SAR Image Fusion Classification Based on the Decision-Level Combination of Multi-Band Information
Jinbiao Zhu, Jie Pan, Wen Jiang, Xijuan Yue, Pengyu Yin
Synthetic aperture radar (SAR) is an active coherent microwave remote sensing system. SAR systems working in different bands have different imaging results for the same area, resulting in different advantages and limitations for SAR image classification. Therefore, to synthesize the classification information of SAR images into different bands, an SAR image fusion classification method based on the decision-level combination of multi-band information is proposed in this paper. Within the proposed method, the idea of Dempster–Shafer evidence theory is introduced to model the uncertainty of the classification result of each pixel and used to combine the classification results of multiple band SAR images.

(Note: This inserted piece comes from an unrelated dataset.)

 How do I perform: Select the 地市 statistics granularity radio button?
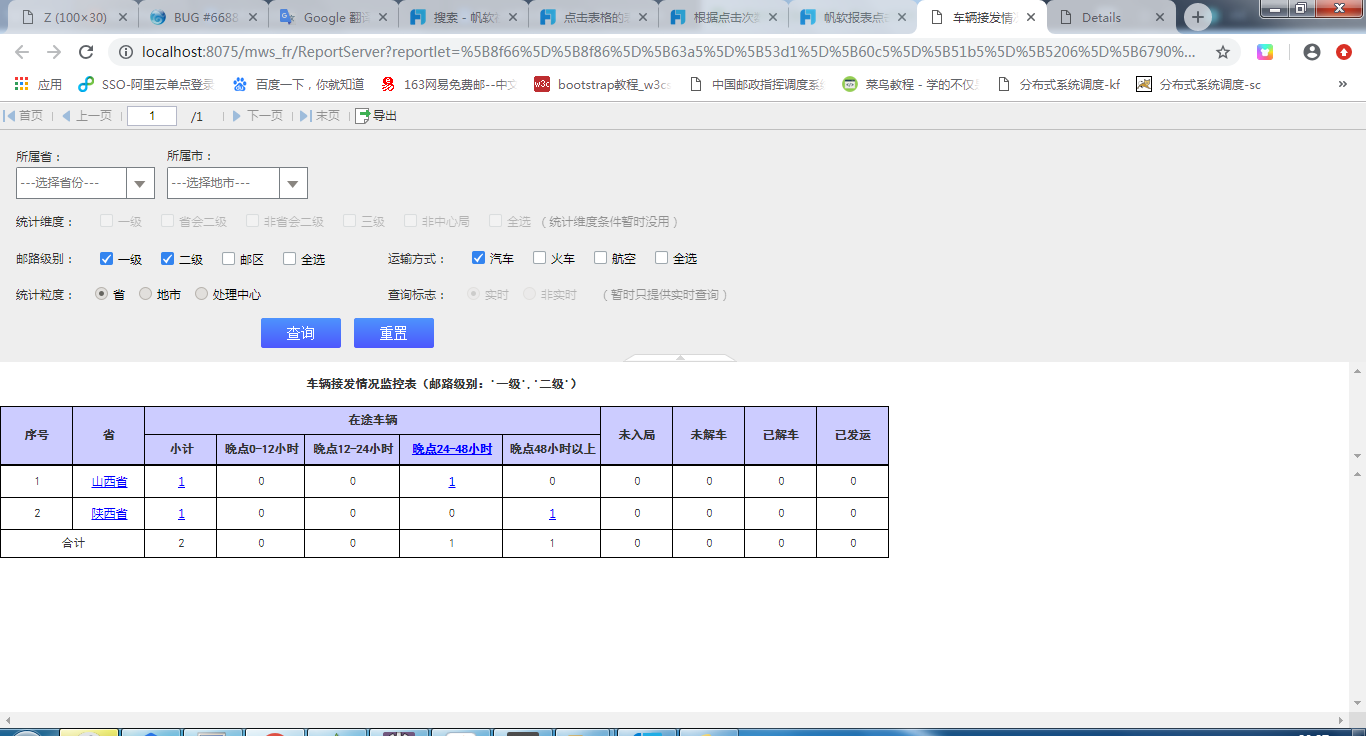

The convolutional neural network is used to classify single-band SAR images. Calculate the belief entropy of each pixel to measure the uncertainty of single-band classification, and generate the basic probability assignment function. The idea of the term frequency-inverse document frequency in natural language processing is combined with the conflict coefficient to obtain the weight of different bands. Meanwhile, the neighborhood classification of each pixel in different band sensors is considered to obtain the total weight of each band sensor, generate weighted average BPA, and obtain the final ground object classification result after fusion. The validity of the proposed method is verified in two groups of multi-band SAR image classification experiments, and the proposed method has effectively improved the accuracy compared to the modified average approach.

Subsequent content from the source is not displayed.